Source text
= = = = = = =

A San Diego company will on Thursday unveil a technology that can deliver the benefits of genetic modification without inserting foreign genes into a crop in a move that could transform the multibillion dollar agricultural biotech market.

Cibus, which has been funded quietly for several years by a group of biotechnology investors in the US, believes there is huge potential in its non-transgenic technology for introducing "traits" such as herbicide resistance into plants.

It will be particularly appealing in regions such as Europe, where strong political and environmental opposition has blocked the introduction of GM crops

But Stephen Evans-Freke, the company's chairman, expects Cibus also to prosper in countries such as the US where farmers have embraced GM.

Its Rapid Trait Development System (RTDS) will provide a less expensive alternative to GM seeds, he says.

The global market for GM seeds and traits is growing by about 10 per cent a year and will be worth $6.15bn in 2006, according to Cropnosis, the Edinburgh-based consultancy.

Mr Evans-Freke - one of the best-known US biotech entrepreneurs - makes clear that Cibus will be gunning commercially for Monsanto, bête noire of environmental campaigners, whose herbicide-resistant crops dominate the GM business.

Such products enable farmers to kill weeds by spraying with a particular herbicide such as Monsanto's Roundup, without harming the crop.

Today's debut announcement concerns a relatively minor crop, sorghum, which has had a low priority for GM seed companies. Cibus will collaborate with the US National Grain Sorghum Producers Foundation to develop new traits for the cereal.

= = = = = = =

Data supplied
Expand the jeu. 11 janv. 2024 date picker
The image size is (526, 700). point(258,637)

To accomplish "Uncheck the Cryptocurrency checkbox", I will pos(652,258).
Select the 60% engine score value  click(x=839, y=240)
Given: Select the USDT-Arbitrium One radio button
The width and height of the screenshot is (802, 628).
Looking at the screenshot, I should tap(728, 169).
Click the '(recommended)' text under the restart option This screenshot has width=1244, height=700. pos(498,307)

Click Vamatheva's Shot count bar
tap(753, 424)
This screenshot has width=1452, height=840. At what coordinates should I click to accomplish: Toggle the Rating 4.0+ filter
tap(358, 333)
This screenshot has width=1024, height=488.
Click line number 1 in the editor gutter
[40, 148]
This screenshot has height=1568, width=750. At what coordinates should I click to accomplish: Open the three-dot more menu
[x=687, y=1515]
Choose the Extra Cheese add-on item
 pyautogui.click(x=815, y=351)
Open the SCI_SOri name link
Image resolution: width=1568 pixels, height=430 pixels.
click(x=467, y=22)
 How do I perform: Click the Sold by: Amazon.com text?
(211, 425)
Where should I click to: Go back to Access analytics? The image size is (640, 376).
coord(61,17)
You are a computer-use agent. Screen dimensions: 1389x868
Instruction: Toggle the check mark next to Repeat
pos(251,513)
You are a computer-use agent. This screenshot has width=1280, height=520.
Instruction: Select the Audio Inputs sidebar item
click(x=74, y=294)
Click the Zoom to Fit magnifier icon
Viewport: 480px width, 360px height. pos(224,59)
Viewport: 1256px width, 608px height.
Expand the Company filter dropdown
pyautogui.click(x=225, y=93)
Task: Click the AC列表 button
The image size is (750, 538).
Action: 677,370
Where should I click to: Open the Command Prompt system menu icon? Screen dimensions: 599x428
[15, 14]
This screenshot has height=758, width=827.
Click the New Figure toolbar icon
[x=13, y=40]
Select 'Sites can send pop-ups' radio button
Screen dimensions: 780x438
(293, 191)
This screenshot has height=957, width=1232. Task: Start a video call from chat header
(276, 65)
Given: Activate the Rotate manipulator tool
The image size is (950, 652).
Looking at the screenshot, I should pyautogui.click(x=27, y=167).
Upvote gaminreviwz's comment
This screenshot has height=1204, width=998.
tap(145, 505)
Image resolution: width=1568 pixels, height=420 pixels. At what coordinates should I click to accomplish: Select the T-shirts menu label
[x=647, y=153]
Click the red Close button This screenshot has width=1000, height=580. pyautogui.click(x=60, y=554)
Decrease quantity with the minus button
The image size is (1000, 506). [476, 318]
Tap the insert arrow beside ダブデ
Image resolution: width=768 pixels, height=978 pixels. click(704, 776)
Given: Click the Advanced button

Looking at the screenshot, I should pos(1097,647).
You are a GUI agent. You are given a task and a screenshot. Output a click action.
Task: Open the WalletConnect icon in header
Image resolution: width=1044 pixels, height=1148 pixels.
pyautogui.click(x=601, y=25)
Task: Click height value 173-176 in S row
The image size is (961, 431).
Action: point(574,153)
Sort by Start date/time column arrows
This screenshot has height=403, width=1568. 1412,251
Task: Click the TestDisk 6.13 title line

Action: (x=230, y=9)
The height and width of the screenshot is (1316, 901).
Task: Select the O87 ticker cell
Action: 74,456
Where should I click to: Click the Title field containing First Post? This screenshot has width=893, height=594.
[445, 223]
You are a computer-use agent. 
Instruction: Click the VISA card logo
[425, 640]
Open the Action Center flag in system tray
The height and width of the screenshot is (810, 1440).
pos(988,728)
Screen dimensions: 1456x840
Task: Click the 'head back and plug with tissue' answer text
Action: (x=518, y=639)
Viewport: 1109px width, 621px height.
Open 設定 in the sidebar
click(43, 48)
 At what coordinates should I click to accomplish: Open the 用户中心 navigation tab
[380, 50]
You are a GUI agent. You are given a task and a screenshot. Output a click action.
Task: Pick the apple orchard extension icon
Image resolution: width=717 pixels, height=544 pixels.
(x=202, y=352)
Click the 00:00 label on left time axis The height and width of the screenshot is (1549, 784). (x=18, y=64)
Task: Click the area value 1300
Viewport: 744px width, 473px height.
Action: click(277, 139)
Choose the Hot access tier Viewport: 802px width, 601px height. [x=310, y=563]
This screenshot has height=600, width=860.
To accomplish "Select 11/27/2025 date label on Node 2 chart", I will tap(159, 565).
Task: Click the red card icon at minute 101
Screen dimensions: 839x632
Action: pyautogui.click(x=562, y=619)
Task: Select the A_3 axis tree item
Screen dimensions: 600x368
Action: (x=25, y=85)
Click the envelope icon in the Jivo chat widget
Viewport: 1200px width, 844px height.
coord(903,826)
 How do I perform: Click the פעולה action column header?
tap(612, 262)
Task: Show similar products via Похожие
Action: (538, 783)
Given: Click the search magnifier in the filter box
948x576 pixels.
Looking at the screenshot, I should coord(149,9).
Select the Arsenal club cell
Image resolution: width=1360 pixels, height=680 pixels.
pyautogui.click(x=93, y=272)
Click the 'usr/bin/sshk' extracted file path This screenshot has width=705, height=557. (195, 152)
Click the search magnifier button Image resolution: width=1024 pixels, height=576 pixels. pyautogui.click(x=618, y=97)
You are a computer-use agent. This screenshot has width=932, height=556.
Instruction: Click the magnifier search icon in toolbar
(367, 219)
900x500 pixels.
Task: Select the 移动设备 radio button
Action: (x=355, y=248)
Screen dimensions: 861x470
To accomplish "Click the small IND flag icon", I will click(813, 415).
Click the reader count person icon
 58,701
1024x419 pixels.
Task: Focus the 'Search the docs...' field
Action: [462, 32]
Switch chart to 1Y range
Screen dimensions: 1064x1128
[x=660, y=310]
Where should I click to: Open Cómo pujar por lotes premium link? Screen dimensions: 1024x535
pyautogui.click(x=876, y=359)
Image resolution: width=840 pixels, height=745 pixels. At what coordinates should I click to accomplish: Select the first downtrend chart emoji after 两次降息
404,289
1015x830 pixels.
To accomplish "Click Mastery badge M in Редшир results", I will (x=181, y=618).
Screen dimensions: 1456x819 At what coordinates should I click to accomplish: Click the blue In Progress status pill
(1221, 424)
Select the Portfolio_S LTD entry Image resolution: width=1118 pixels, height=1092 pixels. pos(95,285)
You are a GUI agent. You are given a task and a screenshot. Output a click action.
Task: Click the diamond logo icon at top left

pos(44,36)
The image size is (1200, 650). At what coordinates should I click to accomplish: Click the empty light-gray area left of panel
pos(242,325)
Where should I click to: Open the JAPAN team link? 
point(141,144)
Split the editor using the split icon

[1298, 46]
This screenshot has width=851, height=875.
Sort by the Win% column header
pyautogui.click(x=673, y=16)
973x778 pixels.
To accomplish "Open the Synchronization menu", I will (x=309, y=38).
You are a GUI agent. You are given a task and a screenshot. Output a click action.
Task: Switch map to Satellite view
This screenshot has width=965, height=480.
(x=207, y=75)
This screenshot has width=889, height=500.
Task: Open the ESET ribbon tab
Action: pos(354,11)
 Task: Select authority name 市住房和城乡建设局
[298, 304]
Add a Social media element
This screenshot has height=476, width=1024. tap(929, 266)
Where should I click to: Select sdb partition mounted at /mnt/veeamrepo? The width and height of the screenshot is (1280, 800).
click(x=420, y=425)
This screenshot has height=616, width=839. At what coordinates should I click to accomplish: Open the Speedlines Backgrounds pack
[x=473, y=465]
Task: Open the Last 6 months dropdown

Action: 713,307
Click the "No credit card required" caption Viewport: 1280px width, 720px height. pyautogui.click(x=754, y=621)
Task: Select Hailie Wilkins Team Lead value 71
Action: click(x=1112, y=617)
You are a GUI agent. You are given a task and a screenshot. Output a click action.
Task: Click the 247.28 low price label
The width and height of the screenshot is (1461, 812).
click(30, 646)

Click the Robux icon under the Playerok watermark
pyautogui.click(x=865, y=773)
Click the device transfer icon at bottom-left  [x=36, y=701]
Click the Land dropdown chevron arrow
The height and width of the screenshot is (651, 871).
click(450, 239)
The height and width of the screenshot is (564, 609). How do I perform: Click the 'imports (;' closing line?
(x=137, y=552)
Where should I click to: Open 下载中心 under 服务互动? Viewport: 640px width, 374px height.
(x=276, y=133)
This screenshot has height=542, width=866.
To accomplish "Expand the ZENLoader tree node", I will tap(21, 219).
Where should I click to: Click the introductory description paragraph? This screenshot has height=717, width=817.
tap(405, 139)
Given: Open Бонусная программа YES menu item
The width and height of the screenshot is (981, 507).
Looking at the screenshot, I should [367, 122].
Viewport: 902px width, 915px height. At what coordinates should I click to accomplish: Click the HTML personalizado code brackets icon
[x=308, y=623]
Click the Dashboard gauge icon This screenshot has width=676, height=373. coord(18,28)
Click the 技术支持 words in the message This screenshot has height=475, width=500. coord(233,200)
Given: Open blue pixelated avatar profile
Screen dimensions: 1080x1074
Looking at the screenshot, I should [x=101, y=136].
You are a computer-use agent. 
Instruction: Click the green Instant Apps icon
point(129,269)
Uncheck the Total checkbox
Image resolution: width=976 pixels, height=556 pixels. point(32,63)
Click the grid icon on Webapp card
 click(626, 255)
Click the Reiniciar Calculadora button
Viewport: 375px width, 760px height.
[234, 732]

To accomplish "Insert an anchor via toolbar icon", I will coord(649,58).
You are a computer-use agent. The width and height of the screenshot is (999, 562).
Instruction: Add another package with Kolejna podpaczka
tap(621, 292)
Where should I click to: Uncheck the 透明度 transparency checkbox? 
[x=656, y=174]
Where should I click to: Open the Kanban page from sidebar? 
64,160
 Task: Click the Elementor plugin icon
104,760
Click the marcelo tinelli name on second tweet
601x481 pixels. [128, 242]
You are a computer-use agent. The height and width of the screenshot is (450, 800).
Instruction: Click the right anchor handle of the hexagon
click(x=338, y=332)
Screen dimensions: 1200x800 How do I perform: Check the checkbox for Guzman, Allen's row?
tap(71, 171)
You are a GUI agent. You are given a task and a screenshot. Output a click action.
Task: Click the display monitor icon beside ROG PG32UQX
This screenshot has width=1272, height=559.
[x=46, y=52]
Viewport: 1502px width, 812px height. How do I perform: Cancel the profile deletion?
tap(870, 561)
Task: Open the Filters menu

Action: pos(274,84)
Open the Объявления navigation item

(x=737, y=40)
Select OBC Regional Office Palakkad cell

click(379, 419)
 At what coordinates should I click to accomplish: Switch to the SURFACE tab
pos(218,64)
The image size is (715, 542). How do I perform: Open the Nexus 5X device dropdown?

= = = = = = =

Your assignment
From the text on the Cibus crop technology, extract the part that opens with the words containing "Mr Evans-Freke - one" and closes with "for the cereal.", copying it word for word. The rows are not needed for anything here.

Result below
Mr Evans-Freke - one of the best-known US biotech entrepreneurs - makes clear that Cibus will be gunning commercially for Monsanto, bête noire of environmental campaigners, whose herbicide-resistant crops dominate the GM business.

Such products enable farmers to kill weeds by spraying with a particular herbicide such as Monsanto's Roundup, without harming the crop.

Today's debut announcement concerns a relatively minor crop, sorghum, which has had a low priority for GM seed companies. Cibus will collaborate with the US National Grain Sorghum Producers Foundation to develop new traits for the cereal.